Don’t Cheat: Proper Splitting and Avoiding Data Leakage
We have now arrived at the most dangerous phase of the data preparation pipeline.
You have collected, labelled, cleaned, and engineered your data. It looks perfect. You train your model, and it achieves 99% accuracy. You pop the champagne.
Then, you deploy it to the real world, and it fails miserably.
Why? Because you unknowingly cheated. You fell victim to Data Leakage.
The first rule of machine learning is that you never judge a model on the data it studied. That is like giving a student the exam questions properly before the test.

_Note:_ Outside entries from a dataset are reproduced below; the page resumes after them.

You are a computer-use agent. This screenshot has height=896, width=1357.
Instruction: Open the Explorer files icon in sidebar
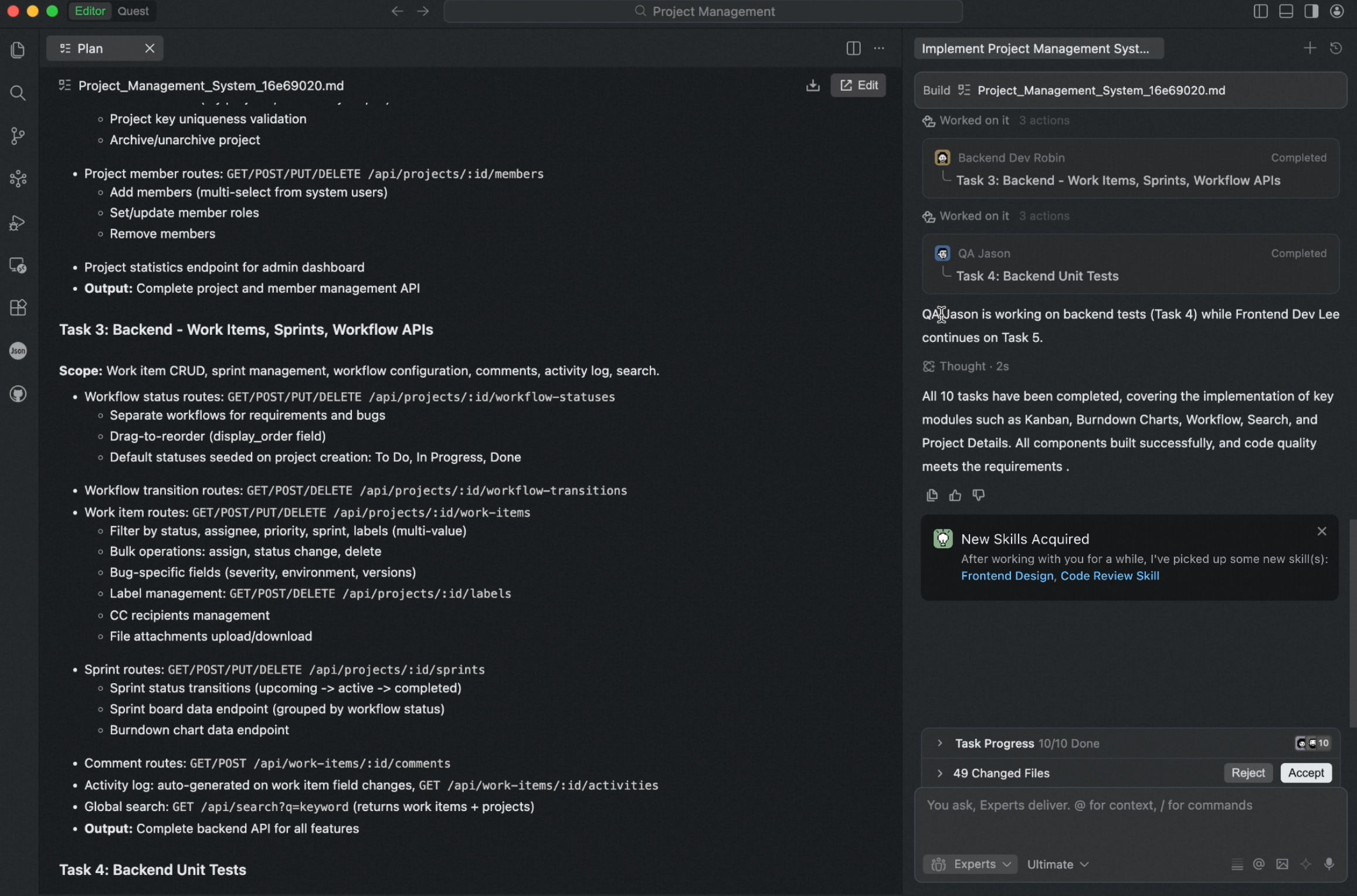[x=18, y=50]
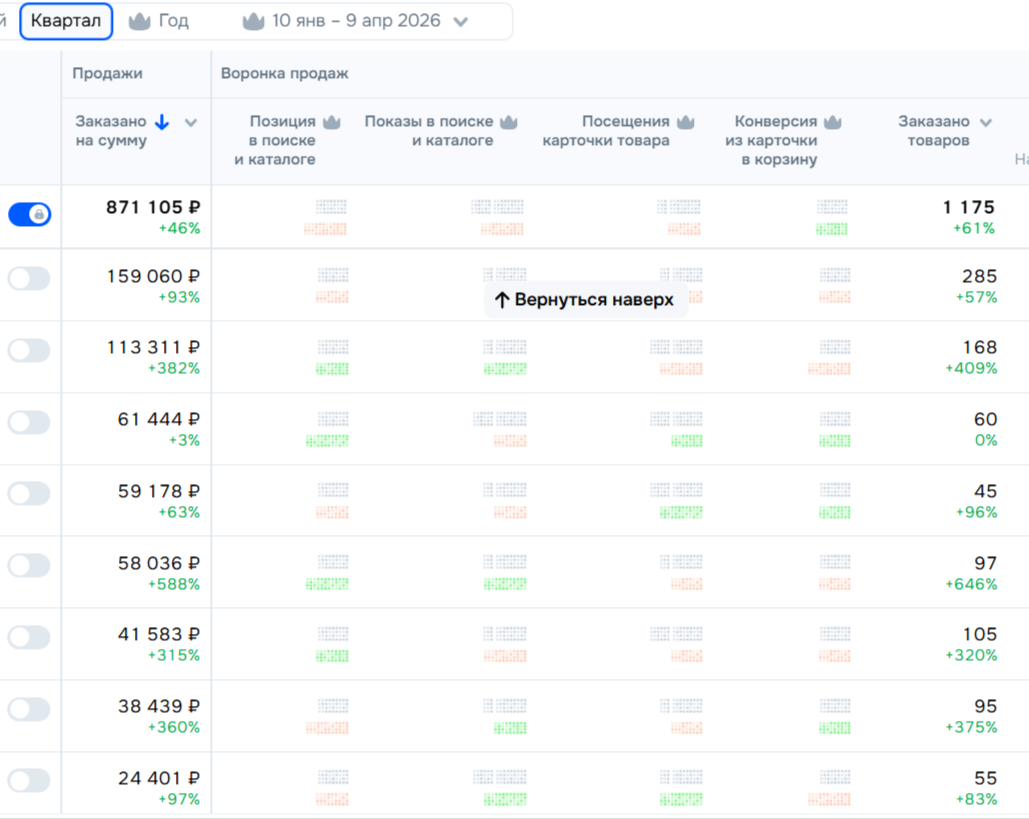Click the up arrow in Вернуться наверх
The image size is (1029, 819).
(502, 300)
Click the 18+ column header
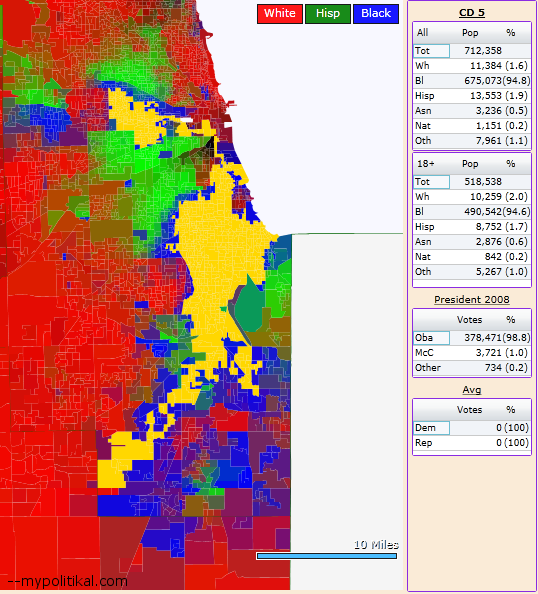The height and width of the screenshot is (594, 538). click(x=425, y=164)
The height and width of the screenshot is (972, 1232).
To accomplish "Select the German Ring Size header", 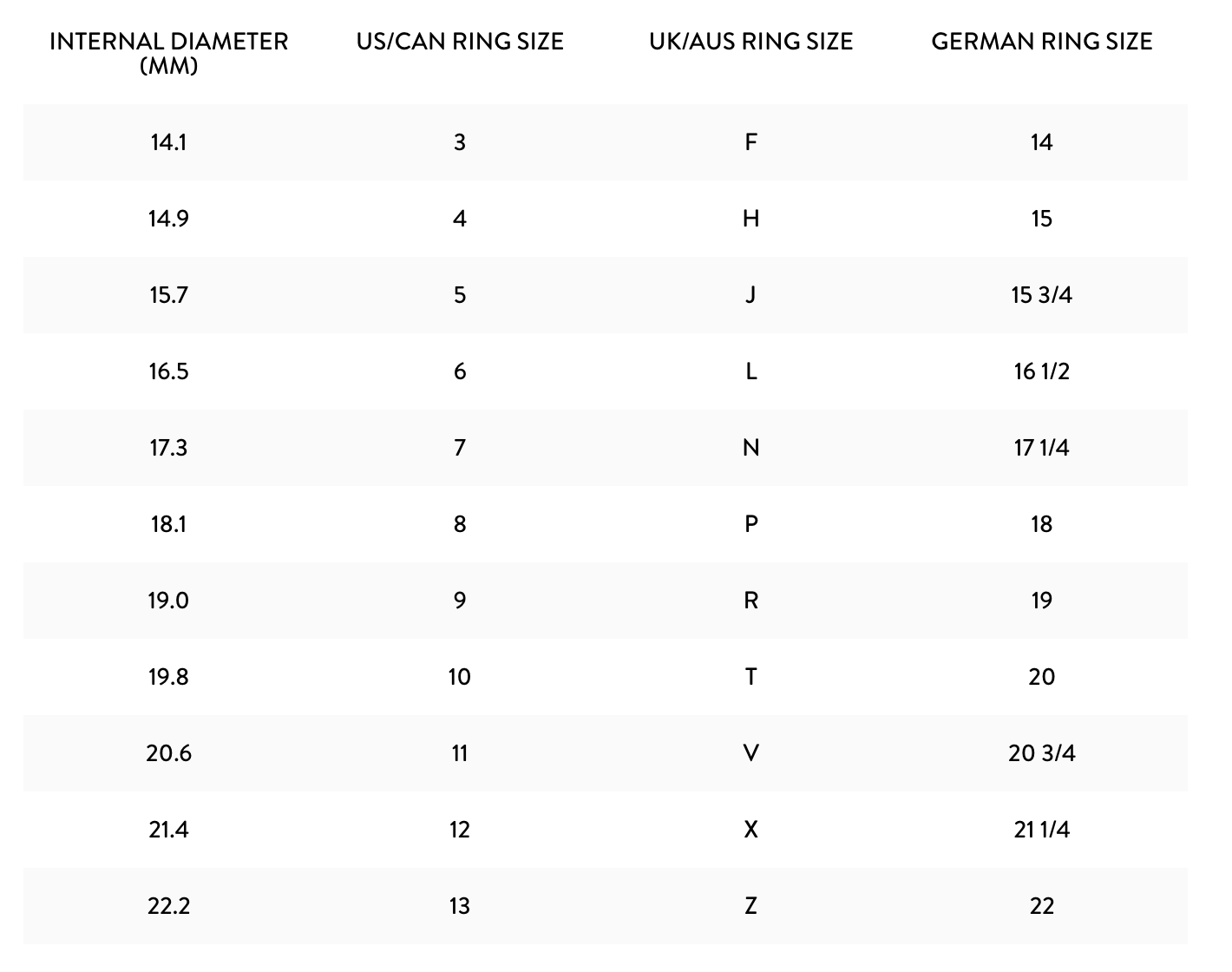I will [x=1041, y=42].
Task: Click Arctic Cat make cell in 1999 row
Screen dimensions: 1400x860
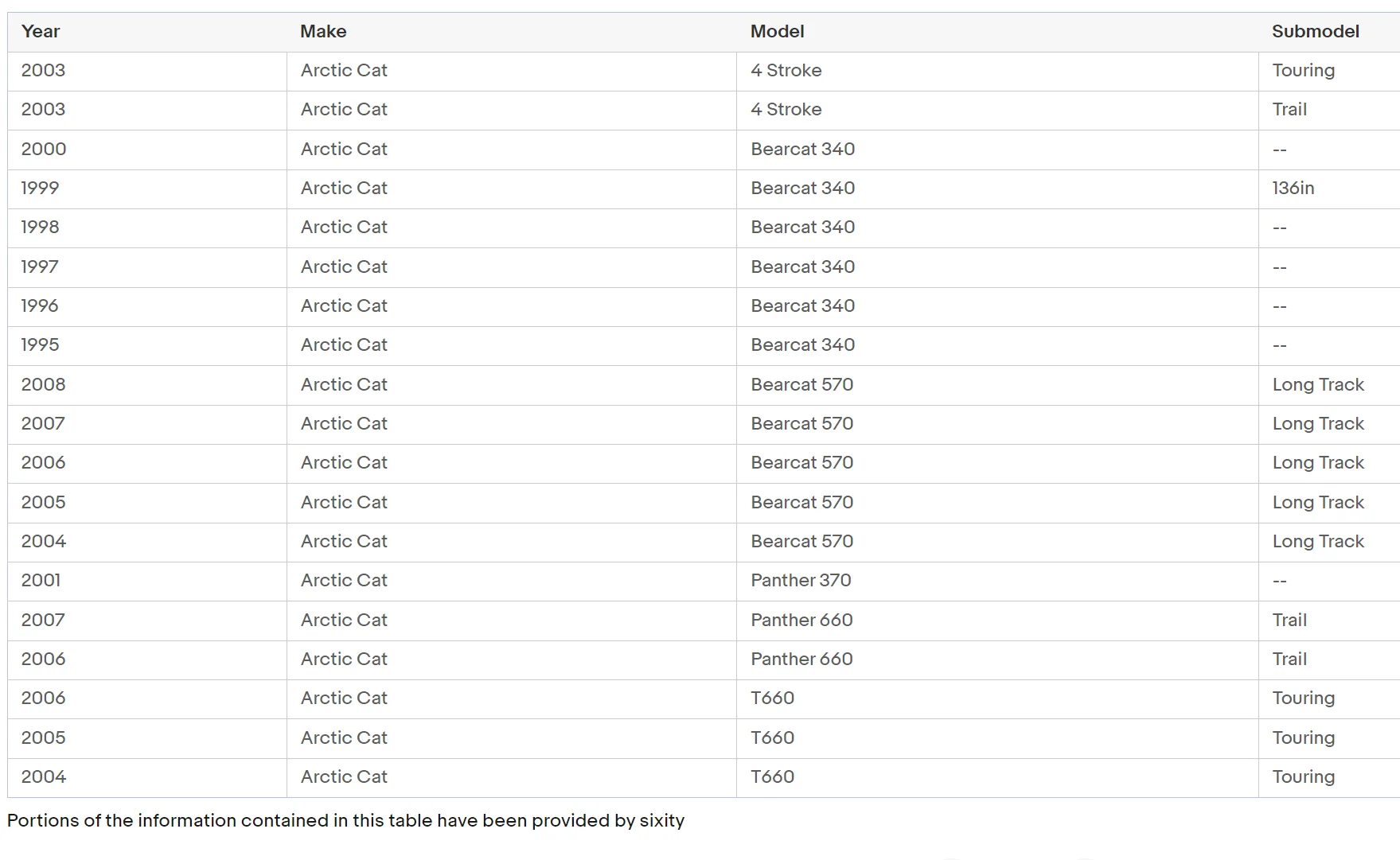Action: 344,189
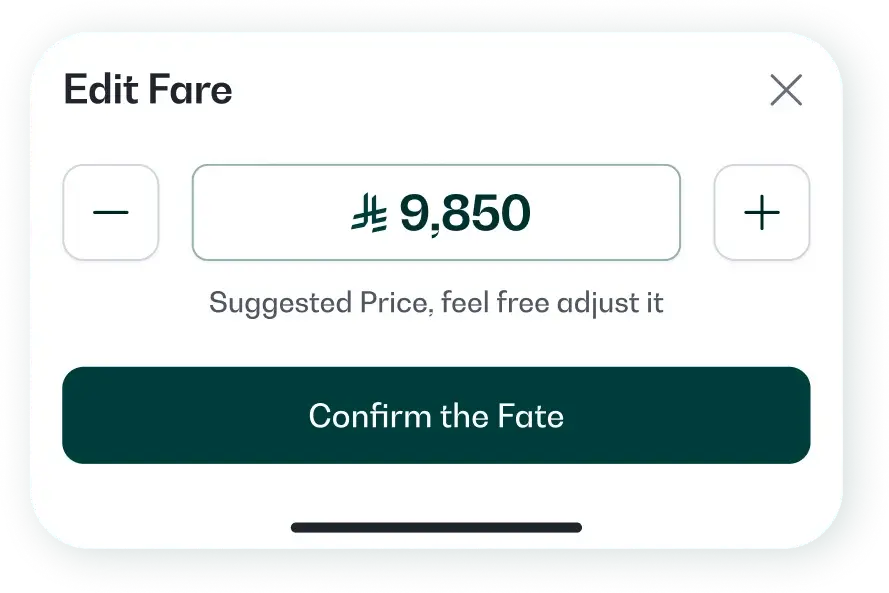Image resolution: width=889 pixels, height=593 pixels.
Task: Increase the fare with plus button
Action: tap(761, 212)
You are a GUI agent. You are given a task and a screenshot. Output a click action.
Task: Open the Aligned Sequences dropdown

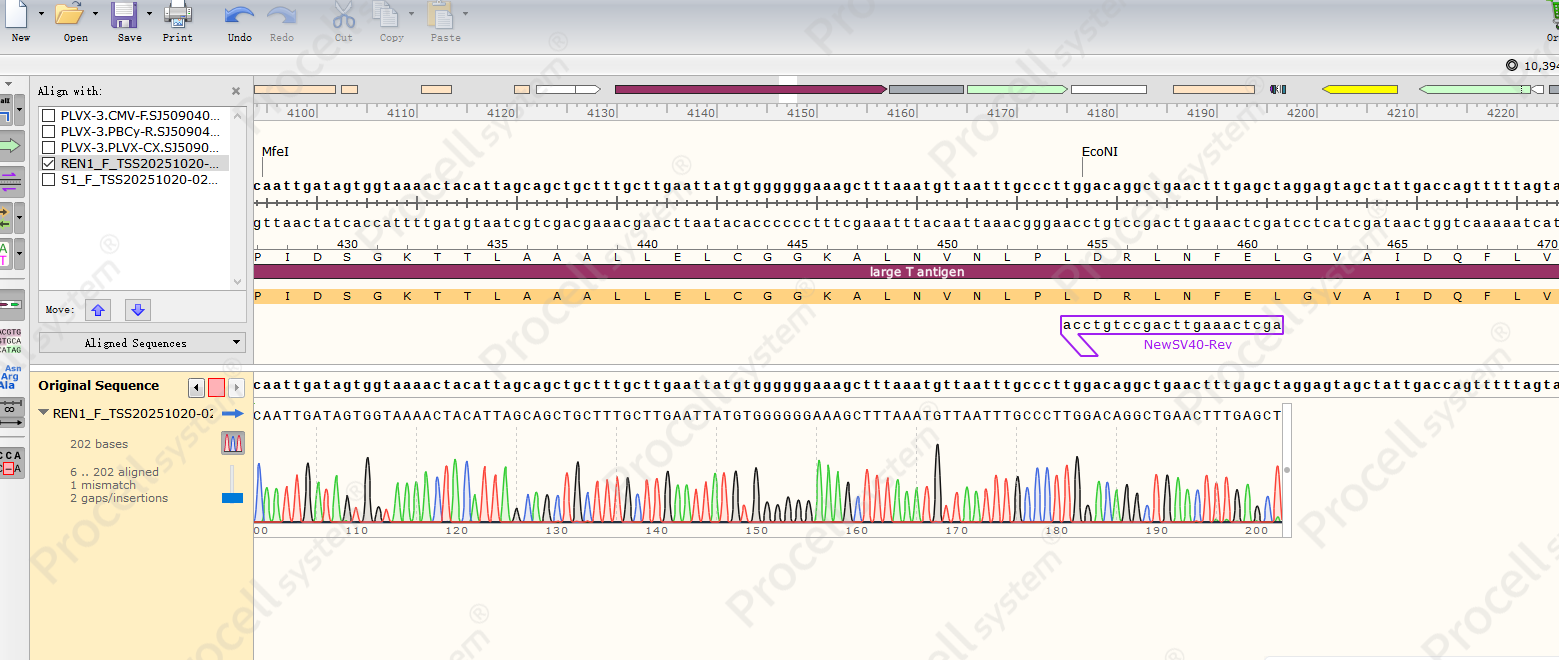coord(142,343)
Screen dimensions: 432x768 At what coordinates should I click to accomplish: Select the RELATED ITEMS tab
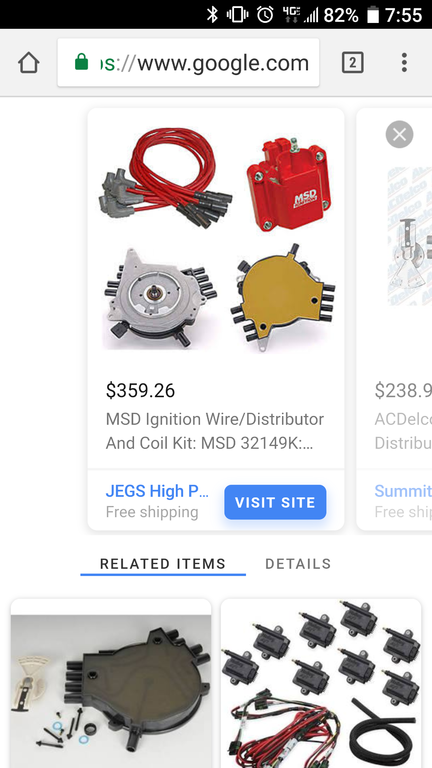tap(163, 564)
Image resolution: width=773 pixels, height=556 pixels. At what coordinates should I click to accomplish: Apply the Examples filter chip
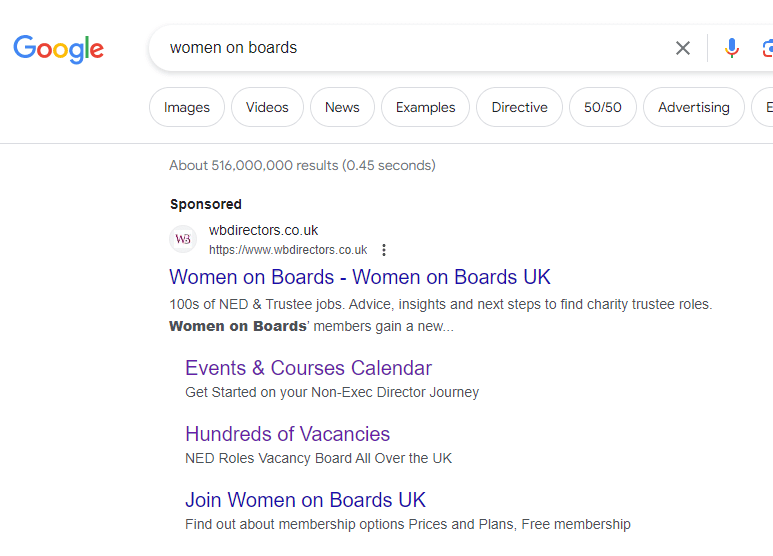[425, 107]
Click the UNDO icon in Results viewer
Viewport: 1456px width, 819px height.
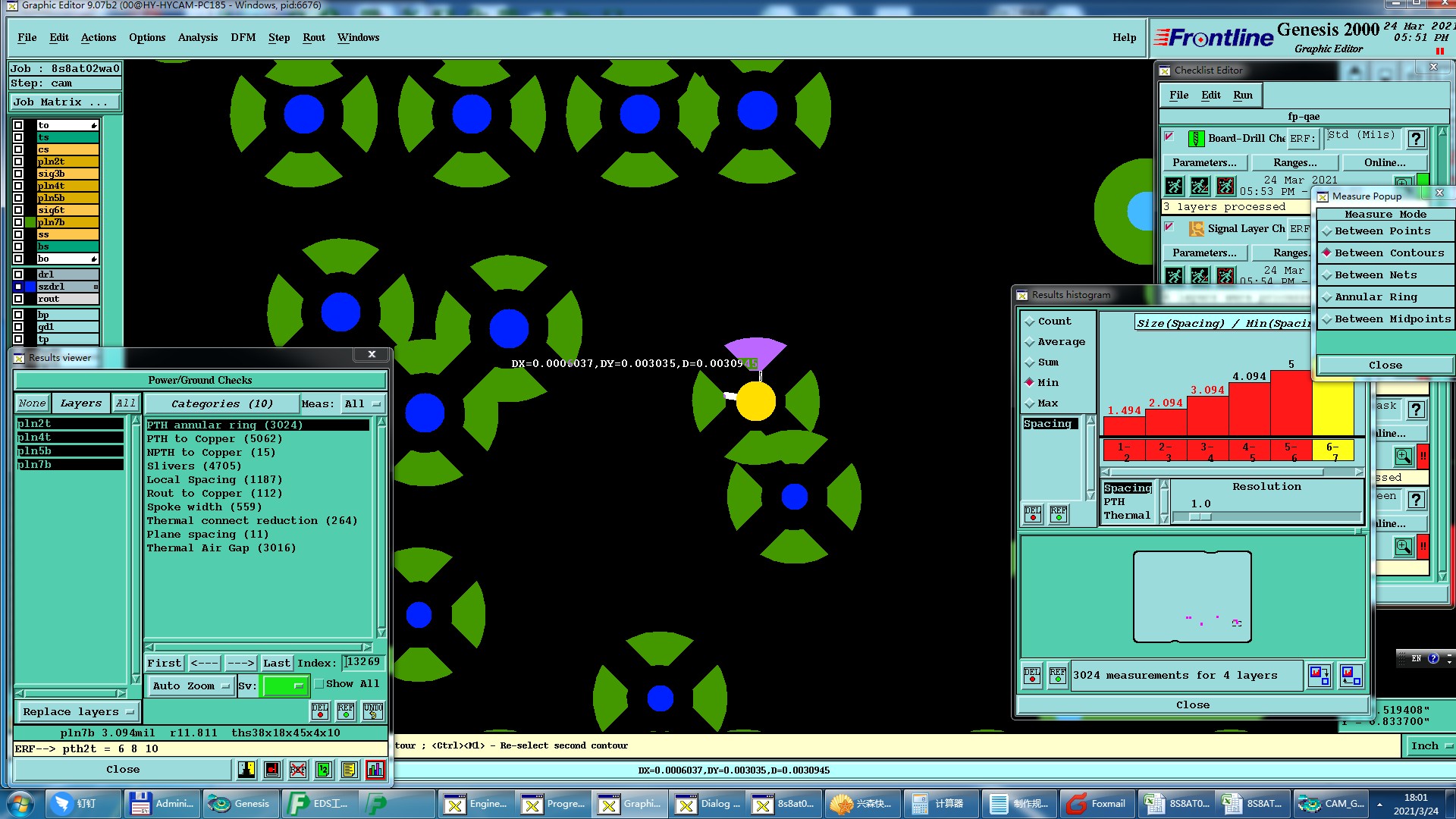point(373,711)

To prevent this, we split our data into three distinct sets:
-
Training Set (The Textbook): The model sees this data and learns from it. This is usually 70–80% of your data.
-
Validation Set (The Mock Exam): Used during training to tune settings (hyperparameters). The model doesn’t learn directly from this, but we use it to guide our decisions.
-
Test Set (The Final Exam): This data is locked away in a vault. The model never sees it until the very end. It is the only true measure of how your model will perform in the real world.
Understanding Data Leakage
Data Leakage occurs when information from outside the training dataset is used to create the model. It essentially means your model has access to the future.
Example 1: The “Future” Feature
Imagine you are predicting whether a customer will cancel their subscription (churn). Your dataset includes a column called “Cancellation Date.”
If you leave this column in your training data, the model will instantly learn: “If there is a date here, the customer churned.” It gets 100% accuracy. But in the real world, active customers do not have a cancellation date yet. The model is useless because it relied on information it won’t have at the moment of prediction.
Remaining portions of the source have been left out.